I've recently come to the realization that I've been mentally putting my wishes to become a published writer on the back burner because, since I was a kid, life has pounded the notion into my head that my writing is some kind of guilty indulgence or escape from responsibility. Being adult means accepting some soulless 9-5 fate and stoically enduring a lifetime of back pain, with nothing to show for it in the end but a long list of things I never got around to, and more back pain. Somehow, having bills means you should be punished or something–grounded. Some kind of weird blue-collar pride in how anchored you are in harsh reality. Striving for something a little wilder is merely prolonging the inevitable cold plunge into *REALITY*. –Please see the handbook entitled "So You're Nobody Special Either" for tips on how to keep your chin up when it doesn't work out.

It's caused me to become overly hesitant in accepting my own kick-assness and truly opening myself to the mindset that this is actually a valid career aspiration rather than a pipe dream that everyone with "valid" job skills seems to think they're humoring me over.

Last night John told me I had a gift that I wasn't utilizing to it's full degree. Every time he makes reference to my "gift" I roll my eyes and point out that my writing is not good enough to be called a gift. I'm not writing high literature. I'm writing quirky, brain-candy–and anyway, I've read way better stuff than I can write.

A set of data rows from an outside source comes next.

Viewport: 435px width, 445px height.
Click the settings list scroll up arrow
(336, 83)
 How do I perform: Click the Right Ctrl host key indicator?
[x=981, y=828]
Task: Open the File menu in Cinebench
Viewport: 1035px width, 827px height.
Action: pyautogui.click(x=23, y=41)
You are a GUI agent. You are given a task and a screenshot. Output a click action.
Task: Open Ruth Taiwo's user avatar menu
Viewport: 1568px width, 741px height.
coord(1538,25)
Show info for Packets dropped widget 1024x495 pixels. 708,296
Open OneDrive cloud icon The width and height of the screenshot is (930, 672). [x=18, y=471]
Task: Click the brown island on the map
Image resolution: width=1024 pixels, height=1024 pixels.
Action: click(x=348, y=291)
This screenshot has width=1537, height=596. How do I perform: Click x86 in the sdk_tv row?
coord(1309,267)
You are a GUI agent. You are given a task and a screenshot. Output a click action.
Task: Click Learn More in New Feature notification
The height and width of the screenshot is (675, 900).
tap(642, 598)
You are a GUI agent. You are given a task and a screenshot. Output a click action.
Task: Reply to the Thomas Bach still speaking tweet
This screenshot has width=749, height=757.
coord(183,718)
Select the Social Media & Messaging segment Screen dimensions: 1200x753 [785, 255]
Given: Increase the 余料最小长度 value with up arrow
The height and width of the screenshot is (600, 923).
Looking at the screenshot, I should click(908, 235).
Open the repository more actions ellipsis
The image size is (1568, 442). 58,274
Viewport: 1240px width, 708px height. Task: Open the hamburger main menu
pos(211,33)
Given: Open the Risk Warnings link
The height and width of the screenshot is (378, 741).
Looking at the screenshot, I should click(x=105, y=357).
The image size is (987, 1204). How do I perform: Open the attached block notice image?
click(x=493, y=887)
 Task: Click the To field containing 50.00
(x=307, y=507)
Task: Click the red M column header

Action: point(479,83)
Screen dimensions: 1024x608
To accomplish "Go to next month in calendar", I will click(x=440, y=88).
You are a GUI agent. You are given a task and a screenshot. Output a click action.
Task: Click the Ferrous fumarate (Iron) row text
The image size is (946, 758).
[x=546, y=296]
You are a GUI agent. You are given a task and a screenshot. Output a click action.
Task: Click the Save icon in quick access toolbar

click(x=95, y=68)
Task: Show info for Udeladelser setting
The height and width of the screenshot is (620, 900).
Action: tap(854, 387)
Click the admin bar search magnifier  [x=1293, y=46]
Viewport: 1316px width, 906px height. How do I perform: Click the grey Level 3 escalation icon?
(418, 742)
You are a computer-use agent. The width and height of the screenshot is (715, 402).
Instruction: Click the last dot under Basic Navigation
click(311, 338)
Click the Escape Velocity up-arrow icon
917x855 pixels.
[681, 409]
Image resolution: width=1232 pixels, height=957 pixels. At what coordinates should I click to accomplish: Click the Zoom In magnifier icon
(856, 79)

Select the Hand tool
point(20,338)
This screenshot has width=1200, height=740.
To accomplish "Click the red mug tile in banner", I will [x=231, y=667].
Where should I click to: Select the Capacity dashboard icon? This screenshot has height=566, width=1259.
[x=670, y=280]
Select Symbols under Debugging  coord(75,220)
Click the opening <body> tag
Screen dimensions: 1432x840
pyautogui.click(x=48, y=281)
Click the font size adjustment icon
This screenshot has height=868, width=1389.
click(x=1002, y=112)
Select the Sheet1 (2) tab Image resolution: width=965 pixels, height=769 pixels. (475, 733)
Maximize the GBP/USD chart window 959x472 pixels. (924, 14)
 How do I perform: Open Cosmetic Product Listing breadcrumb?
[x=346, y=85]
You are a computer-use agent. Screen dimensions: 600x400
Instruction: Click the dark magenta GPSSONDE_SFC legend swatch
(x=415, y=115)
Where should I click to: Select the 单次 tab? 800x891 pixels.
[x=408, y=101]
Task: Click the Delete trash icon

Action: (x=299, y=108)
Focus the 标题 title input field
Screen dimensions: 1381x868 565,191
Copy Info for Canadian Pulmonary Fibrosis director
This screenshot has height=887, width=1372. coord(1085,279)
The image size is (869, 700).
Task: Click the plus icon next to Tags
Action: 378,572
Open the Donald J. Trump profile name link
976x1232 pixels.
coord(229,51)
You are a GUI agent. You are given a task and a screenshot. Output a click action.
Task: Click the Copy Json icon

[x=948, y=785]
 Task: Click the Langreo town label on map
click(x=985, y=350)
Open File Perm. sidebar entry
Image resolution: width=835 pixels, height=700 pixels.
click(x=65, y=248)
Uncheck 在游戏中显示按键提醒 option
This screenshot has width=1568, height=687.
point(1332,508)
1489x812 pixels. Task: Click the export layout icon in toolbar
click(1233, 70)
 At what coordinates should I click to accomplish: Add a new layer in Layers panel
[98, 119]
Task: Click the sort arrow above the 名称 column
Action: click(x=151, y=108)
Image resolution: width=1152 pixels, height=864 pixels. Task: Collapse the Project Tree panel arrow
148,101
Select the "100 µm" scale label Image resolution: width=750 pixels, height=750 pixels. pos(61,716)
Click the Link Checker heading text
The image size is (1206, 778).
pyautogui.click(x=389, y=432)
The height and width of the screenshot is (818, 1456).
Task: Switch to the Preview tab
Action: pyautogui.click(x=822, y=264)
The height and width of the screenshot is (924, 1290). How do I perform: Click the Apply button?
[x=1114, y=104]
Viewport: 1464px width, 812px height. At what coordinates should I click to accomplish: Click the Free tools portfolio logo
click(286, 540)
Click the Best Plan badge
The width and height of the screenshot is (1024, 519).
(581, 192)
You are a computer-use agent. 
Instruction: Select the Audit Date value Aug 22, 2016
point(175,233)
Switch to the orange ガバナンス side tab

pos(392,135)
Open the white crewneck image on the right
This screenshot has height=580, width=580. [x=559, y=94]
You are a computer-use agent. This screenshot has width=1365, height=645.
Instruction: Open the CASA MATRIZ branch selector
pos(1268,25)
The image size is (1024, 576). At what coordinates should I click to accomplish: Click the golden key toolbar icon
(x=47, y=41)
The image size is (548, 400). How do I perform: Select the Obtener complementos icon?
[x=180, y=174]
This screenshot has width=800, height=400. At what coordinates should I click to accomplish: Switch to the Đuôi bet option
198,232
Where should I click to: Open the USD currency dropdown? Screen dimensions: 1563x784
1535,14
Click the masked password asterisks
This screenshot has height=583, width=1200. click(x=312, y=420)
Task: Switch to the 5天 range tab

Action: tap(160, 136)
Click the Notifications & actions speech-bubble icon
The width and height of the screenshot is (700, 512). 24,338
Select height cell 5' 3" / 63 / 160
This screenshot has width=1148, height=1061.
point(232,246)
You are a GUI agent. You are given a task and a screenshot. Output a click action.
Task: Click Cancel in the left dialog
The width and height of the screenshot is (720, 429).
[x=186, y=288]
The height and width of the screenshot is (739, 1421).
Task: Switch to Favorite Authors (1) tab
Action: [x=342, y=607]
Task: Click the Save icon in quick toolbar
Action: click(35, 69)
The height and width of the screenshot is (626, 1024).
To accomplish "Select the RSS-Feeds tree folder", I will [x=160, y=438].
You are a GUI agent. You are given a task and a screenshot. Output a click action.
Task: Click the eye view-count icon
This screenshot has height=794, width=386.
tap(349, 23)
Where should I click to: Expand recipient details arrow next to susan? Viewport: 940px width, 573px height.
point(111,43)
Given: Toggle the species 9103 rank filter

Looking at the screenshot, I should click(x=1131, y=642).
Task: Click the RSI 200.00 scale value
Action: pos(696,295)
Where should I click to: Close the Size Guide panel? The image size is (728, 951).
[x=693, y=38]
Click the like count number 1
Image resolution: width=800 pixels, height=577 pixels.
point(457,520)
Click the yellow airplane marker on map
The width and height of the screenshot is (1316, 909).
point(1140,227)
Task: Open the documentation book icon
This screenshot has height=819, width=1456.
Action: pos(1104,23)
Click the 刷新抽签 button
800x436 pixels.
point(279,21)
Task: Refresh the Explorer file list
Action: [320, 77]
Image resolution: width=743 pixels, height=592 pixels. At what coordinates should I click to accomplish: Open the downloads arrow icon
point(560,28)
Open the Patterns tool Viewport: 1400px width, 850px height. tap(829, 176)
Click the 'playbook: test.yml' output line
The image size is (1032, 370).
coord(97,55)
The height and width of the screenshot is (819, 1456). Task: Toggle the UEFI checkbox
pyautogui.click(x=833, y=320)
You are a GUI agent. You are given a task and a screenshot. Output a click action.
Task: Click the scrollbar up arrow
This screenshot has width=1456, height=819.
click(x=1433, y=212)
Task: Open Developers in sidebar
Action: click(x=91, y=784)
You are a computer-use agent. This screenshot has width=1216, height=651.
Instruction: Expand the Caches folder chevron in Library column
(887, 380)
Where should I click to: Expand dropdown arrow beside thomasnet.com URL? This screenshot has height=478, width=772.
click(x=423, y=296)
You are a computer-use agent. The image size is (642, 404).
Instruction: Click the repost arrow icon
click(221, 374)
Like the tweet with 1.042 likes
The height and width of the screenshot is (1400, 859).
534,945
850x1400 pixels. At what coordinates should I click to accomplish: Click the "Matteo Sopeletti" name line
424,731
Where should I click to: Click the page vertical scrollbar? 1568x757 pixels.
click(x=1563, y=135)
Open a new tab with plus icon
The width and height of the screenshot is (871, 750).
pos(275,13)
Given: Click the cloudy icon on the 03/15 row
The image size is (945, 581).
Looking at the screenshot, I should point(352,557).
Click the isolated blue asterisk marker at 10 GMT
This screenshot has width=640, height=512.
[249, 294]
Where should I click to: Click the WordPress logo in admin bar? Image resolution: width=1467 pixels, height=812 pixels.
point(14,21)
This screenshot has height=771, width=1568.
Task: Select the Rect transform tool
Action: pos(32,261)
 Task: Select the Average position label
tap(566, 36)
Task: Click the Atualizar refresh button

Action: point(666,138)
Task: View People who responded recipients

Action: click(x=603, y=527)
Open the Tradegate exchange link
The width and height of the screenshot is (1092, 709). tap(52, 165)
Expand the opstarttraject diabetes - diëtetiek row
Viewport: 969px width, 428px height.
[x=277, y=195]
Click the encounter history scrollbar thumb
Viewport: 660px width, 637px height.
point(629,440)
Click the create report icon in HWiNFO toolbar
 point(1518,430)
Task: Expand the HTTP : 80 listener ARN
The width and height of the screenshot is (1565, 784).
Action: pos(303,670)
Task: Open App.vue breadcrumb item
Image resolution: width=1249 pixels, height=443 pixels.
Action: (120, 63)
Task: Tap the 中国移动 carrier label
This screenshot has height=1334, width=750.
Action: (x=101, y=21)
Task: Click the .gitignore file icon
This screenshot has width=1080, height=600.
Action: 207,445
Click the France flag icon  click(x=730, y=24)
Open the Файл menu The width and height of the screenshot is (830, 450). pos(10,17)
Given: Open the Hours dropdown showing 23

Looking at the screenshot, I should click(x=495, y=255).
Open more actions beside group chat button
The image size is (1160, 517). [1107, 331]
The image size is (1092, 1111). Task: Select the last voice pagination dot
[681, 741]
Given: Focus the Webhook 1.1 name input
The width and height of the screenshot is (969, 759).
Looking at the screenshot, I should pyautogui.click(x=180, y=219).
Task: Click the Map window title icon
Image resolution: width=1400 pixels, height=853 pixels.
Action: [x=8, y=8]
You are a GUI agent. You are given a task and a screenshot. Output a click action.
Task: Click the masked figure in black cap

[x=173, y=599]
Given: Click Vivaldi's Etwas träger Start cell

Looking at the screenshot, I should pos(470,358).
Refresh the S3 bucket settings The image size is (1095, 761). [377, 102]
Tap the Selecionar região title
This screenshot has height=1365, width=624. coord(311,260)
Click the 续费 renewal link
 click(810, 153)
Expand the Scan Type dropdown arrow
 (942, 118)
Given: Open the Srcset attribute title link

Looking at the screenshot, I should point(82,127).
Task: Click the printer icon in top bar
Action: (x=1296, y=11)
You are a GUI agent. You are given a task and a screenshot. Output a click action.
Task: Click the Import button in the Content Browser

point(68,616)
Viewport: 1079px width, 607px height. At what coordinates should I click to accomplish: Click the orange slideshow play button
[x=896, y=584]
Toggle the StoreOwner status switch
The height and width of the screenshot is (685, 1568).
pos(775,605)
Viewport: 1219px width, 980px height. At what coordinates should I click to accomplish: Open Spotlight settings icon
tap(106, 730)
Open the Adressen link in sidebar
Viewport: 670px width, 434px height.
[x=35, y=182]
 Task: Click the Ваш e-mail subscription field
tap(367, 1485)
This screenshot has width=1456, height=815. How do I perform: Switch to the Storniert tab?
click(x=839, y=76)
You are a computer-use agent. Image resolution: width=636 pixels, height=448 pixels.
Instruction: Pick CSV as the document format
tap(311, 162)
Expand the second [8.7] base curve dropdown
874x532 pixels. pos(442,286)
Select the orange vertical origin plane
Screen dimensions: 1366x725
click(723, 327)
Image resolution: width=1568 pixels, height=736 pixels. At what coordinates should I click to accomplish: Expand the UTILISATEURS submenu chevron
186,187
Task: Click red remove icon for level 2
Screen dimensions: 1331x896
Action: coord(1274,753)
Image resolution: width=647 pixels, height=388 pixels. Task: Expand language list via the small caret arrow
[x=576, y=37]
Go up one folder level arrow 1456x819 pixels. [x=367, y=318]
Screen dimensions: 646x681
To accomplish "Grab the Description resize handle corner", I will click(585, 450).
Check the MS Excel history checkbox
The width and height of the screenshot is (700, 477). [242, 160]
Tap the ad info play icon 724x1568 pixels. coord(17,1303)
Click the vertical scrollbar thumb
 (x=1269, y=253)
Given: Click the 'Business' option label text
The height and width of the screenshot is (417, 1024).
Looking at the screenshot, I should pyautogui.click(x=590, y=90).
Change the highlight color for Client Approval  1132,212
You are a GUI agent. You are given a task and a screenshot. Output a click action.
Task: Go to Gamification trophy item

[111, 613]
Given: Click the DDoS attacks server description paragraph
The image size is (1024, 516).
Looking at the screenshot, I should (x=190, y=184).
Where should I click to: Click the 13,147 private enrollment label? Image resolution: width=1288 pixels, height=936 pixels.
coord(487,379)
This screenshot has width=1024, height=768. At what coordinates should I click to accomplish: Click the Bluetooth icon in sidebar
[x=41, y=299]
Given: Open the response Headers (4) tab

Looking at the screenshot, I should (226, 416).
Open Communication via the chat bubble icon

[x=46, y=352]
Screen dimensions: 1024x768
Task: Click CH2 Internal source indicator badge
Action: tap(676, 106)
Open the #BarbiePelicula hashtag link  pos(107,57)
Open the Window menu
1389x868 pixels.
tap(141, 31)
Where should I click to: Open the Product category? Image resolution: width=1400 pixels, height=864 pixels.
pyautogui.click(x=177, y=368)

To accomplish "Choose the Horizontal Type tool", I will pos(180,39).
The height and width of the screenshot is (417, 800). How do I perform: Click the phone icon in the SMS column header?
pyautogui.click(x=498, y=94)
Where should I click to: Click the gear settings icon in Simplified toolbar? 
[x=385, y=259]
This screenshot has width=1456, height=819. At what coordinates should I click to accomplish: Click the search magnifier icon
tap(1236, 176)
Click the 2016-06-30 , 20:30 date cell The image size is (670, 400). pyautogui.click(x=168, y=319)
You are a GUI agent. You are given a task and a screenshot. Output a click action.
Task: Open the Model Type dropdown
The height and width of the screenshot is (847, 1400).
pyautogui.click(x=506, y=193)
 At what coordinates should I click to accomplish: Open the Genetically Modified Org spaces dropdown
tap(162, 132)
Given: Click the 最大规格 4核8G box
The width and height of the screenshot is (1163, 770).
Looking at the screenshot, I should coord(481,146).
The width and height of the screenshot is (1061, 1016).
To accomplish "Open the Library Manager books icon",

"Are you kidding? You've got the ability to create worlds. That's a gift. You just need to totally immerse yourself in your writing for once."

I suddenly knew EXACTLY why I've been so hesitant about just diving in and making this thing happen and I'm so pissed–I can't even decide which one of us I'm more pissed at. I guess myself, since I'm the one still around to do something about it. So here I go. No more dragging my feet. This is my job and its time to start getting paid.